» TASK STATEMENT
Can you set down, word for word, the records below starting at the line that contains "This screenshot has height=445, width=1024." and ending at the line that contains "Action: pyautogui.click(x=647, y=163)", with both of those lines included and nothing else?

» MATERIAL PROVIDED

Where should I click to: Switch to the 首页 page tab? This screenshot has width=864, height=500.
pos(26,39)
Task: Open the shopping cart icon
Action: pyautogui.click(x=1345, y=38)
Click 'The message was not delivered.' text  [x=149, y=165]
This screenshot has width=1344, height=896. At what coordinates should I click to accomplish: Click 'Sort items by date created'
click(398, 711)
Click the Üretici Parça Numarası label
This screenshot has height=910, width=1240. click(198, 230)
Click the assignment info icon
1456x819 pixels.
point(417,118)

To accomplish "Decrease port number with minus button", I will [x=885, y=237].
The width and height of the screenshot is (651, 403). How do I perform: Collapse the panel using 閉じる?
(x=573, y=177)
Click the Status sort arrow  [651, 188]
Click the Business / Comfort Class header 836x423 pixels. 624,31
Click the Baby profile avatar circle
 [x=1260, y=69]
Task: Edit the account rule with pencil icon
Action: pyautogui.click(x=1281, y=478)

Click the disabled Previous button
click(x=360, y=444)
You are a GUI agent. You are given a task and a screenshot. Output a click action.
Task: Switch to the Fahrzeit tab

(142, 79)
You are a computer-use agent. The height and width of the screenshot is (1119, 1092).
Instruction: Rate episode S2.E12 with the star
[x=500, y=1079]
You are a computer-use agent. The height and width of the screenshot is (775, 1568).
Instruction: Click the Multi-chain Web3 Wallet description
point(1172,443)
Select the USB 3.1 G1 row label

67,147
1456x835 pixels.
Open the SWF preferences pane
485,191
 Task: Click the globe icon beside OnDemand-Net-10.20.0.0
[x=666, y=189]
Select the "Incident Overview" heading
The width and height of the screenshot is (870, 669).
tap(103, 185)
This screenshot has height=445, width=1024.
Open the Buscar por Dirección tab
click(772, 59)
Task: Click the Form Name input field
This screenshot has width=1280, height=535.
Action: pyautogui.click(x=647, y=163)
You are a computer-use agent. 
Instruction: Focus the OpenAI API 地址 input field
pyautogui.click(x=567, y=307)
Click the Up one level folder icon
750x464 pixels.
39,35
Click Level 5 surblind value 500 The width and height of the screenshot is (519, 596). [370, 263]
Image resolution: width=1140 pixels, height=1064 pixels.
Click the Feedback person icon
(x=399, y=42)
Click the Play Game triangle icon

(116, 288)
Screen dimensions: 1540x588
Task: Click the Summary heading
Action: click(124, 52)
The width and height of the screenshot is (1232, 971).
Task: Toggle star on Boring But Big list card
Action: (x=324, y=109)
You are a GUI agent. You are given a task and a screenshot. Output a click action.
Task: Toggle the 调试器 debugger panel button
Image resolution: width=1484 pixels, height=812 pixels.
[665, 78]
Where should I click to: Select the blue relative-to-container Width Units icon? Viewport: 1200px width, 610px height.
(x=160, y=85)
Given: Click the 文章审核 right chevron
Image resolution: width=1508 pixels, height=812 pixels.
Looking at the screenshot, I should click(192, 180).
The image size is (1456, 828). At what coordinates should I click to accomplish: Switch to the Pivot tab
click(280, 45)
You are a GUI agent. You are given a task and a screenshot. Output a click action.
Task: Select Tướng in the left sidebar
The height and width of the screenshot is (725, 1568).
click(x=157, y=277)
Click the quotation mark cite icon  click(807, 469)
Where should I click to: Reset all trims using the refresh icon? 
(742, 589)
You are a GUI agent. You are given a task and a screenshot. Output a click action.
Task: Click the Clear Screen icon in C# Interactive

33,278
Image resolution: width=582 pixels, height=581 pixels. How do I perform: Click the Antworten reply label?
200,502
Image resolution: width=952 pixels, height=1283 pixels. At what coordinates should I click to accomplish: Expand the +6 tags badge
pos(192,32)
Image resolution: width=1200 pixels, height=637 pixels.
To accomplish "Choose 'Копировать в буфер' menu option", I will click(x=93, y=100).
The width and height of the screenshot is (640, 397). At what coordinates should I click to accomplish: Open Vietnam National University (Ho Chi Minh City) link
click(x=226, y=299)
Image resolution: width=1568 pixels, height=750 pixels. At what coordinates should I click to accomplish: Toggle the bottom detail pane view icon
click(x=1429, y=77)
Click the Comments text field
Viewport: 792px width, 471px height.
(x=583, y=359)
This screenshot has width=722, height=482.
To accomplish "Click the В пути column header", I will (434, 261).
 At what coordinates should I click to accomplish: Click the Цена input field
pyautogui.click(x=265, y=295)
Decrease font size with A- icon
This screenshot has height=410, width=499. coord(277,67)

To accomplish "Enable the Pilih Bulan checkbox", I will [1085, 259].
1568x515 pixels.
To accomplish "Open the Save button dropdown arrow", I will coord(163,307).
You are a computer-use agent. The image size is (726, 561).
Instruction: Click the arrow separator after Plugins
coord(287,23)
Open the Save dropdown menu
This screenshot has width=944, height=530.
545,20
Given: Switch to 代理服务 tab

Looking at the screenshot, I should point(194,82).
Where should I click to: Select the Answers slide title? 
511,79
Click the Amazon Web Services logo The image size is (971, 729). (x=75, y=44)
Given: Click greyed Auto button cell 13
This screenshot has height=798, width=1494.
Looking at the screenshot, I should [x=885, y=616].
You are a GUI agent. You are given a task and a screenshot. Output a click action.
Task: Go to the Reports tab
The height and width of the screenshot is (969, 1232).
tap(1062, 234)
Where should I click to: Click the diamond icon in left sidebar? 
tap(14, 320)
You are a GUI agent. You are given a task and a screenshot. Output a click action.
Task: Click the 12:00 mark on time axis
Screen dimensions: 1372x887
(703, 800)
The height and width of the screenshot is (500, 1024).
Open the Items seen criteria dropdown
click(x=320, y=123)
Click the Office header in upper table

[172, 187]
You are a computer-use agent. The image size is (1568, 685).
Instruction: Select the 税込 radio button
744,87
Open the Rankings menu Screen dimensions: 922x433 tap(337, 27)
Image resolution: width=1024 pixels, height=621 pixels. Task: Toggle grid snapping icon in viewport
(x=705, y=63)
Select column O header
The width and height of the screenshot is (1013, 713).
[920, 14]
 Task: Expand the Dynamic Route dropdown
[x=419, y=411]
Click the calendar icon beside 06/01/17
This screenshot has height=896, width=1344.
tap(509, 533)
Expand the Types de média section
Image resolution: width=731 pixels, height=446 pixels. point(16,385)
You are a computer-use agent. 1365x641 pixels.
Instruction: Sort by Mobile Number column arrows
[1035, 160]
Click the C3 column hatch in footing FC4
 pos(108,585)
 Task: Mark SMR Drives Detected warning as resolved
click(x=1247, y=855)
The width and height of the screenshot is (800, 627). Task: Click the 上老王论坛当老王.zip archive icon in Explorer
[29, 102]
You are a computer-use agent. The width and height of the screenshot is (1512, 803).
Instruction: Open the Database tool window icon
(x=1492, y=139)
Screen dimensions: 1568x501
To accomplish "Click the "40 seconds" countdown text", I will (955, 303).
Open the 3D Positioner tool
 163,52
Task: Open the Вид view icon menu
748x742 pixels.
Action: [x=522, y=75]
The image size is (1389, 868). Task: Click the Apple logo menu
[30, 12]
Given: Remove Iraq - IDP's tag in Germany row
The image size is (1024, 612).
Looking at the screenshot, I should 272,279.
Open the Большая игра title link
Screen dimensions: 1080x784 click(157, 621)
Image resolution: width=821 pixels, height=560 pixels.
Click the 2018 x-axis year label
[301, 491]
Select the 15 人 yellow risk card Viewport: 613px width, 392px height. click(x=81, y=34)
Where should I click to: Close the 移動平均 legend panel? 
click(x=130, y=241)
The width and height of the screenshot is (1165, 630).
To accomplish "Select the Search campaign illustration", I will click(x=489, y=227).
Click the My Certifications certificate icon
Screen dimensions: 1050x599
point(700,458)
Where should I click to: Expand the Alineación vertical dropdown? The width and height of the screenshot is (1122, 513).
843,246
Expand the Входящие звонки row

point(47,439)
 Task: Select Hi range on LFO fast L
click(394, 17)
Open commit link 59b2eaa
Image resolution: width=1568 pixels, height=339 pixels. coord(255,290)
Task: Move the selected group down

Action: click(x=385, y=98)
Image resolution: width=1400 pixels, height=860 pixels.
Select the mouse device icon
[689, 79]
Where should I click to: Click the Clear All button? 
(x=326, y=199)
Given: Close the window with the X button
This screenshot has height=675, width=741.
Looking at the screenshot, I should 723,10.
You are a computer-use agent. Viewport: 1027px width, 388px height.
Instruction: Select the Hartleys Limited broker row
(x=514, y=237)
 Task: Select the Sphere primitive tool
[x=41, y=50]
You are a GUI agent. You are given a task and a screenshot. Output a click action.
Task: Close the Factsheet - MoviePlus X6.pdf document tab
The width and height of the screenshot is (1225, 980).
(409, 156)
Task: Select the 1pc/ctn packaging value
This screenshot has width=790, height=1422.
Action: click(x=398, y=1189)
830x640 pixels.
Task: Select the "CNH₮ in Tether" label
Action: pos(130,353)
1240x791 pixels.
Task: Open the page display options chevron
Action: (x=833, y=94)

» FULL SOLUTION
This screenshot has height=445, width=1024.
Open the Buscar por Dirección tab
click(772, 59)
Task: Click the Form Name input field
This screenshot has width=1280, height=535.
Action: pyautogui.click(x=647, y=163)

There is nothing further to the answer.